→ **PAGE TEXT**
This class implements Ukkonen's algorithm for constructing a generalised suffix tree consisting of word_type. The implementation in this class is based on:

https://cp-algorithms.com/string/suffix-tree-ukkonen.html

The suffix tree is updated when the member function add_word is invoked. Every non-duplicate word added to the tree has a unique letter appended to the end. If a duplicate word is added, then the tree is not modified, but the multiplicity of the word is increased.

Classes
struct	Node
	The type of the nodes in the tree. More...

struct	State
	The return type of traverse. More...

Public Types
using	const_iterator = typename word_type::const_iterator
	Alias for `word_type` iterators.

using	index_type = size_t
	Alias for an index between begin and end.

using	unique_letter_type = size_t
	Alias for any letter that is added by Ukkonen (so that unique strings end in unique letters).

using	word_index_type = size_t
	Alias for order that words were added.

Public Member Functions
	Ukkonen ()
	Default constructor.

	Ukkonen (Ukkonen &&)
	Default move constructor.

	Ukkonen (Ukkonen const &)
	Default copy constructor.

void	add_word (const_iterator first, const_iterator last)
	Check and add a word to the suffix tree.

void	add_word_no_checks (const_iterator first, const_iterator last)
	Add a word to the suffix tree.

const_iterator	begin () const noexcept
	Returns an iterator pointing to the first letter of the first word in the suffix tree.

const_iterator	cbegin () const noexcept
	Returns an iterator pointing to the first letter of the first word in the suffix tree.

const_iterator	cend () const noexcept
	Returns an iterator pointing one past the last letter of the last word in the suffix tree.

size_t	distance_from_root (Node const &n) const
	Returns the distance of a node from the root.

const_iterator	end () const noexcept
	Returns an iterator pointing one past the last letter of the last word in the suffix tree.

template<typename Iterator>
word_index_type	index (Iterator first, Iterator last) const
	Find the index of a word in the suffix tree.

→ **DATA**
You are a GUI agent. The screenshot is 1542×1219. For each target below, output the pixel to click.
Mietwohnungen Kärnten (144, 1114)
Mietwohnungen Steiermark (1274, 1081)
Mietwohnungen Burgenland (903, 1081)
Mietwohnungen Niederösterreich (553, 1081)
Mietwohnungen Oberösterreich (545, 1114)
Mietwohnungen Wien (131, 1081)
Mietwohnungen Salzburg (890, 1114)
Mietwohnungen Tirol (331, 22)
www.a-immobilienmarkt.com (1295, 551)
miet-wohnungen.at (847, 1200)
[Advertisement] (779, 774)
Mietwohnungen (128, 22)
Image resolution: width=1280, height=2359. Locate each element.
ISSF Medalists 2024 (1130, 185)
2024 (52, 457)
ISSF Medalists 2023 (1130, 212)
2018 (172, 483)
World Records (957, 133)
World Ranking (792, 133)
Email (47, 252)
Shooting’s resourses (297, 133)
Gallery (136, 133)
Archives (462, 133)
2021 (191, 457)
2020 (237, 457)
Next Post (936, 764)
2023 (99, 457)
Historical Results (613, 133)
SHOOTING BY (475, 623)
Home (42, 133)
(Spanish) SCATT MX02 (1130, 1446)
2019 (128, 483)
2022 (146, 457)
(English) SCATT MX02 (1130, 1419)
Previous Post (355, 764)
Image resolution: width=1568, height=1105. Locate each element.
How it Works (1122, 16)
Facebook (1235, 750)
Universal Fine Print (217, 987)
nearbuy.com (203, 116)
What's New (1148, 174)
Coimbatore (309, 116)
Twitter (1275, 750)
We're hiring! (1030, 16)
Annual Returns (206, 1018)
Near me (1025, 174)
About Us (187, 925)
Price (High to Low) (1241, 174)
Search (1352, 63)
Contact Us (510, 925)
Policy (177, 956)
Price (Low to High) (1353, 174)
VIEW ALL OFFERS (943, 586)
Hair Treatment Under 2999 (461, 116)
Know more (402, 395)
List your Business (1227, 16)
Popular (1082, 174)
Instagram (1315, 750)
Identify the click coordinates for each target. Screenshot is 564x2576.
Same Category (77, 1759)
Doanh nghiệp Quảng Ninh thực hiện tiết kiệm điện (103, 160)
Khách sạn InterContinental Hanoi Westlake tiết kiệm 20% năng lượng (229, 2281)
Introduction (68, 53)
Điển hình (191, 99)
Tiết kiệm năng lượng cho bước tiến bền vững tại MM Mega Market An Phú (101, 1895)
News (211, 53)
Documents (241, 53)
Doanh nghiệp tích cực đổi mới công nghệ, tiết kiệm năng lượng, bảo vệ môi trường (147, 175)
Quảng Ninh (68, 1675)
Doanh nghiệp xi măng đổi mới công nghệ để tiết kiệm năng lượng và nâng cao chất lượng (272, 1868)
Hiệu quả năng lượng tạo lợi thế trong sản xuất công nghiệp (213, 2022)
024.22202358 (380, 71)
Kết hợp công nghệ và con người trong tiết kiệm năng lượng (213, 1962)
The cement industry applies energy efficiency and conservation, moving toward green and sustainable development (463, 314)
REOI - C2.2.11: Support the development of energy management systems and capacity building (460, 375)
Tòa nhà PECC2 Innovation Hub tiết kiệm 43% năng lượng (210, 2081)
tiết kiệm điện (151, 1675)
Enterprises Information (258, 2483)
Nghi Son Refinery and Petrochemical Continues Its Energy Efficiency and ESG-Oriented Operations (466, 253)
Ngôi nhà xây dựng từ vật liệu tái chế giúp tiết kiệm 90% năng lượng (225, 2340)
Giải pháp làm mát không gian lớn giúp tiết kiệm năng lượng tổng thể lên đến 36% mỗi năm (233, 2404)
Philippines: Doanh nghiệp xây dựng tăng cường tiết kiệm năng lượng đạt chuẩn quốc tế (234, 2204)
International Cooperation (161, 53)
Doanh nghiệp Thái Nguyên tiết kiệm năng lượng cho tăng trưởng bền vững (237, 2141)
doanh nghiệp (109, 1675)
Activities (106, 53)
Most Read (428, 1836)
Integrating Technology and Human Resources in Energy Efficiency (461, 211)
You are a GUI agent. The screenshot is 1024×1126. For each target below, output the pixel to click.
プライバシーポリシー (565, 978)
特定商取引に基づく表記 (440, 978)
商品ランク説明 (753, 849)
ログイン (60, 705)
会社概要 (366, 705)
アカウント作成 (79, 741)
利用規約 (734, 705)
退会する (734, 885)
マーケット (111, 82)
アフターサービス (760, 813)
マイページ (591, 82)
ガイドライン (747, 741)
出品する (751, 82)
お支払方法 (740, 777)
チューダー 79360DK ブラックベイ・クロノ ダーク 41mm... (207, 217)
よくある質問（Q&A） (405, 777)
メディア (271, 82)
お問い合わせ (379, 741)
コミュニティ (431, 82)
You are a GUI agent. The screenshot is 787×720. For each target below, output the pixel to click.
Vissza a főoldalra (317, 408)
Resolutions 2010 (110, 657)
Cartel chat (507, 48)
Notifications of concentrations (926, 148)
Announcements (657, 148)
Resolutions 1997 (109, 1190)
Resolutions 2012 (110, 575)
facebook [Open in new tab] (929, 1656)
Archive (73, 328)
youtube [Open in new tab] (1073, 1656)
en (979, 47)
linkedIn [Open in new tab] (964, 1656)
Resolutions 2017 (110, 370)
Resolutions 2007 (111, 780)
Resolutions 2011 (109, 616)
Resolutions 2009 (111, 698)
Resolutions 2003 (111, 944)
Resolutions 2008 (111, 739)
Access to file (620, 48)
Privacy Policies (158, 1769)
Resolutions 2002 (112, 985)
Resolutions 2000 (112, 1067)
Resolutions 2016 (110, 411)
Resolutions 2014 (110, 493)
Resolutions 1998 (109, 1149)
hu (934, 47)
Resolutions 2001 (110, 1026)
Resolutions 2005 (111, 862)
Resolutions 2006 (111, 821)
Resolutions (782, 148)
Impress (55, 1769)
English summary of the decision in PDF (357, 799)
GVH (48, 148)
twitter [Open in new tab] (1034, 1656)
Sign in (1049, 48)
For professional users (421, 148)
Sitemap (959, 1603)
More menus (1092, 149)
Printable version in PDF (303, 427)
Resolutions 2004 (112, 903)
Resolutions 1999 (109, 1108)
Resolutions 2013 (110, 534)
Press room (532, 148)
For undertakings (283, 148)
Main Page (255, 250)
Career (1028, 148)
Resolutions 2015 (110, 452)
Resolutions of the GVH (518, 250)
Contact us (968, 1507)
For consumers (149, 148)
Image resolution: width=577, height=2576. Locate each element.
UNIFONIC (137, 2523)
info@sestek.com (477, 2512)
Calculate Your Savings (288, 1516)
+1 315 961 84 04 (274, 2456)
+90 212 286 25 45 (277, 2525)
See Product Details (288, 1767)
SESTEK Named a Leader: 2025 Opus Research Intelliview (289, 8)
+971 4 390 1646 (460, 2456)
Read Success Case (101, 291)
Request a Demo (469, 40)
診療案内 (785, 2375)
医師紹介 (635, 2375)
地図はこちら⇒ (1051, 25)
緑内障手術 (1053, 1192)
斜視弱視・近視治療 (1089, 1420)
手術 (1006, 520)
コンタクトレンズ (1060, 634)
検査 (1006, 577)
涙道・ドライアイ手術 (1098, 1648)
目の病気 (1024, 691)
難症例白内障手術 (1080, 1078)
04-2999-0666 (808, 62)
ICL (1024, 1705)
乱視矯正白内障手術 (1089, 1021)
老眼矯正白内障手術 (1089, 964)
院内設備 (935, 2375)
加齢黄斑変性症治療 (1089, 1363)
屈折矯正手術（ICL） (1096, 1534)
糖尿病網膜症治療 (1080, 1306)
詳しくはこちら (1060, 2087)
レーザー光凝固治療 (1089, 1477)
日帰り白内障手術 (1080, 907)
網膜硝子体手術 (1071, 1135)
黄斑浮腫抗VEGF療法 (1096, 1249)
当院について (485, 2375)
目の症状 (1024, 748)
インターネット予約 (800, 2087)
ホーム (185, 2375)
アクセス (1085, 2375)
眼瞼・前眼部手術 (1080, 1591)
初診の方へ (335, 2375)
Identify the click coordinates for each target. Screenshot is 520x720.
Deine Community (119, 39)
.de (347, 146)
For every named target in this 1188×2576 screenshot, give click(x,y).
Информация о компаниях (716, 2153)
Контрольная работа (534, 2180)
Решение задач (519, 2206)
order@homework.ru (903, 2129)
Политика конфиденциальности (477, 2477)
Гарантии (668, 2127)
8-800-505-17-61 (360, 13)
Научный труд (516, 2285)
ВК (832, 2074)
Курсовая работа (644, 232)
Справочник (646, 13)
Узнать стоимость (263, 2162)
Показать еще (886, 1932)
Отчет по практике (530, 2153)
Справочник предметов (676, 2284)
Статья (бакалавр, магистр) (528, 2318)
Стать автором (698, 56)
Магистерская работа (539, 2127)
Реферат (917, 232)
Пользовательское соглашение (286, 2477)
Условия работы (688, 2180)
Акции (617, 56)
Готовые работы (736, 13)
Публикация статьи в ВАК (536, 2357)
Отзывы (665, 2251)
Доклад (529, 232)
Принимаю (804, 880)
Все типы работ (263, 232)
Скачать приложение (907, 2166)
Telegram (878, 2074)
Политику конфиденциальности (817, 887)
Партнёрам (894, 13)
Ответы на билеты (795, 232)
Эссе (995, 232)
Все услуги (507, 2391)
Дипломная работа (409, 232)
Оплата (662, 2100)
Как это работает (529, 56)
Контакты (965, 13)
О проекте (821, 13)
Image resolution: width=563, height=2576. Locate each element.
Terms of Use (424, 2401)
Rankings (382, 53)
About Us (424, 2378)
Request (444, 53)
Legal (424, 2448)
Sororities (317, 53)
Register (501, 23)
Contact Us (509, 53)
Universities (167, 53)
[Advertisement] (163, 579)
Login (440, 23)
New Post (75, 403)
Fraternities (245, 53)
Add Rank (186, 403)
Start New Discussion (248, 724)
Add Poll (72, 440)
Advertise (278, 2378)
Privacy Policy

→ **YOUR TASKS**
(a) Reproduce verbatim the stretch of the Ukkonen class documentation from "https://cp-algorithms.com/string/suffix-tree-ukkonen.html" through "word is increased.".
(b) Please answer these about the Ukkonen class documentation, one answer per line:
(i) What happens to the tree when a duplicate word is added?
(ii) What type is index_type an alias for?
(iii) What does distance_from_root return?
(c) Extend the Ukkonen class documentation beyond its last entry, the one for index.
The data are separate material, apart from the Ukkonen class documentation.

→ **THE RESPONSES**
(a)
https://cp-algorithms.com/string/suffix-tree-ukkonen.html

The suffix tree is updated when the member function add_word is invoked. Every non-duplicate word added to the tree has a unique letter appended to the end. If a duplicate word is added, then the tree is not modified, but the multiplicity of the word is increased.

(b)
(i) The tree is not modified, but the multiplicity of the word is increased.
(ii) size_t
(iii) The distance of a node from the root.

(c)
template<typename Iterator>
word_index_type	index_no_checks (Iterator first, Iterator last) const
	Find the index of a word in the suffix tree.

Ukkonen &	init ()
	Initialize an existing Ukkonen object.

word_index_type	is_suffix (State const &st) const
	Check if a state corresponds to a suffix.

bool	is_unique_letter (letter_type l) const noexcept
	Check if a letter is a unique letter added to the end of a word in the suffix tree.

size_t	length_of_distinct_words () const noexcept
	Returns the sum of the lengths of the distinct words in the suffix tree.

size_t	length_of_words () const noexcept
	Returns the sum of the lengths of all of the words in the suffix tree.

size_t	max_word_length () const noexcept
	Returns the maximum length of word in the suffix tree.

size_t	multiplicity (word_index_type i) const
	Returns the multiplicity of a word by index.

size_t	multiplicity_no_checks (word_index_type i) const
	Returns the multiplicity of a word by index.

std::vector< Node > const &	nodes () const noexcept
	Returns the nodes in the suffix tree.

size_t	number_of_distinct_words () const noexcept
	Returns the number of distinct non-empty words in the suffix tree.

size_t	number_of_words () const noexcept
	Returns the number of non-empty words in the suffix tree.

Ukkonen &	operator= (Ukkonen &&)
	Default move assignment.

Ukkonen &	operator= (Ukkonen const &)
	Default copy assignment.

template<typename Iterator>
void	throw_if_contains_unique_letter (Iterator first, Iterator last) const
	Throw if the word `[first, last)` contains a letter equal to any of the unique letters added to the end of words in the suffix tree.

void	throw_if_contains_unique_letter (word_type const &w) const
	Throw if `w` contains a letter equal to any of the unique letters added to the end of words in the suffix tree.

template<typename Iterator>
std::pair< State, Iterator >	traverse (Iterator first, Iterator last) const
	Traverse the suffix tree from the root.

template<typename Iterator>
Iterator	traverse (State &st, Iterator first, Iterator last) const
	Traverse the suffix tree from the root.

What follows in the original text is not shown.